Answer

**step1** Understanding the problem

The problem asks for all the divisors of the number 64. A divisor is a number that divides another number completely, without leaving a remainder.

**step2** Finding the divisors systematically

We will start checking numbers from 1 and see if they divide 64 evenly.
1. Is 1 a divisor of 64? Yes, $$64 \div 1 = 64$$. So, 1 is a divisor.
2. Is 2 a divisor of 64? Yes, $$64 \div 2 = 32$$. So, 2 is a divisor.
3. Is 3 a divisor of 64? No, $$64 \div 3 = 21$$ with a remainder of 1.
4. Is 4 a divisor of 64? Yes, $$64 \div 4 = 16$$. So, 4 is a divisor.
5. Is 5 a divisor of 64? No, $$64 \div 5 = 12$$ with a remainder of 4.
6. Is 6 a divisor of 64? No, $$64 \div 6 = 10$$ with a remainder of 4.
7. Is 7 a divisor of 64? No, $$64 \div 7 = 9$$ with a remainder of 1.
8. Is 8 a divisor of 64? Yes, $$64 \div 8 = 8$$. So, 8 is a divisor.

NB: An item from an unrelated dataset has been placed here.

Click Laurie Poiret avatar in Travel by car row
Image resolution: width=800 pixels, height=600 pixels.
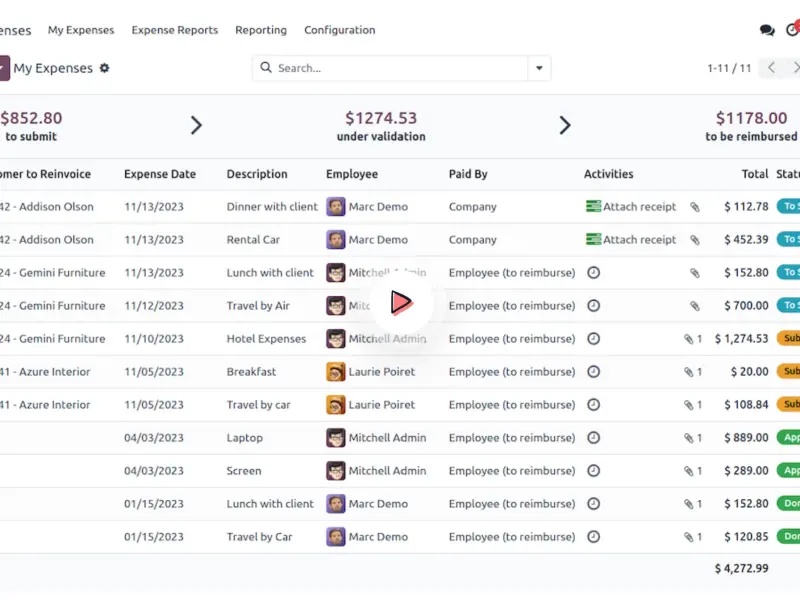[x=336, y=405]
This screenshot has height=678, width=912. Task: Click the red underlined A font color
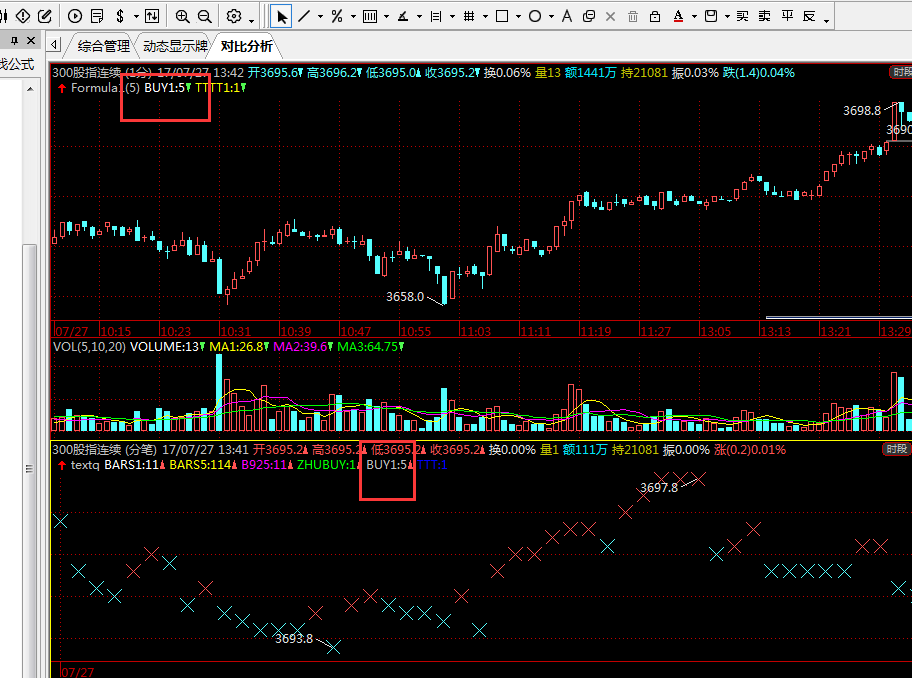[680, 16]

**step3** Using divisor pairs to find remaining divisors

When we find a divisor, its corresponding quotient is also a divisor.
From our checks:
- If 1 is a divisor, then $$64 \div 1 = 64$$ is also a divisor.
- If 2 is a divisor, then $$64 \div 2 = 32$$ is also a divisor.
- If 4 is a divisor, then $$64 \div 4 = 16$$ is also a divisor.
- If 8 is a divisor, then $$64 \div 8 = 8$$ is also a divisor. Since we have reached 8, and $$8 \times 8 = 64$$, we know that we have found all the divisors without needing to check further numbers between 8 and 64.

**step4** Listing all divisors

By combining all the divisors we found, the divisors of 64 are 1, 2, 4, 8, 16, 32, and 64.